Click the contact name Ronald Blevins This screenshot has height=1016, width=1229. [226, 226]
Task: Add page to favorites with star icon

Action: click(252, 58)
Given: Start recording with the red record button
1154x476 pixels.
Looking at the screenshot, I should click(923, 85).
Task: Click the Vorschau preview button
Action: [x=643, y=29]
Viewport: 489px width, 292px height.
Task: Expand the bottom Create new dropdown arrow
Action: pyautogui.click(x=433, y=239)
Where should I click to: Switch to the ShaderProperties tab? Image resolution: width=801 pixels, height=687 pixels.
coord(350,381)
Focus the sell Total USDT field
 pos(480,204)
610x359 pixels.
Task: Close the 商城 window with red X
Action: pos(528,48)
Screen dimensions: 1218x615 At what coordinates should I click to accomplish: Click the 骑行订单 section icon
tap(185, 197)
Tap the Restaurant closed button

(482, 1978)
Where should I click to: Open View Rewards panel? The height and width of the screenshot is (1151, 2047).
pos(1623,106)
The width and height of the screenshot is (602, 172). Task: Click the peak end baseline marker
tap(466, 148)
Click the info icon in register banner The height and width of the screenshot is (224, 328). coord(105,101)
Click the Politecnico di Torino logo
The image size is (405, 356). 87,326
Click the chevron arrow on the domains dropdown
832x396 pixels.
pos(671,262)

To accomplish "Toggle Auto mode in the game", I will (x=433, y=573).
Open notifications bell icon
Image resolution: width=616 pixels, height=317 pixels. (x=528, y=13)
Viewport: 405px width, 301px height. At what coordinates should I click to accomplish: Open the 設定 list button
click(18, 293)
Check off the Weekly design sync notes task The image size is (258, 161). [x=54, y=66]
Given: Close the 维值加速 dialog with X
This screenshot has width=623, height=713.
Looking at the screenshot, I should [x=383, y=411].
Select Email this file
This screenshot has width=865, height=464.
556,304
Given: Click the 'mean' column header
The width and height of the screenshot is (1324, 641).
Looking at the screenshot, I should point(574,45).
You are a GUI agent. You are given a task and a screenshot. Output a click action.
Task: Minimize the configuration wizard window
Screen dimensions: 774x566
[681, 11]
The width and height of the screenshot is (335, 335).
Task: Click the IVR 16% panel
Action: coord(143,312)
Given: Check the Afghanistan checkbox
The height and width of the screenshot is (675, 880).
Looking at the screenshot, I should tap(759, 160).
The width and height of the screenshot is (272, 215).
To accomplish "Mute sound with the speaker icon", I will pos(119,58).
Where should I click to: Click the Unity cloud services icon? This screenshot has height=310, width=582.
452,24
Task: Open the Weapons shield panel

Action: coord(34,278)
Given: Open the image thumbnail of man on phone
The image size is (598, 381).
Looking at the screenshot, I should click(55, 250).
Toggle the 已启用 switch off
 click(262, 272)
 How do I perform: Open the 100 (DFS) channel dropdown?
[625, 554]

## Requirement
Using the records above, write out exactly the lines between the one holding "Where should I click to: Open" and the one holding "Click the chevron", inclusive; leave everything else out.

## Task answer
Where should I click to: Open View Rewards panel? The height and width of the screenshot is (1151, 2047).
pos(1623,106)
The width and height of the screenshot is (602, 172). Task: Click the peak end baseline marker
tap(466, 148)
Click the info icon in register banner The height and width of the screenshot is (224, 328). coord(105,101)
Click the Politecnico di Torino logo
The image size is (405, 356). 87,326
Click the chevron arrow on the domains dropdown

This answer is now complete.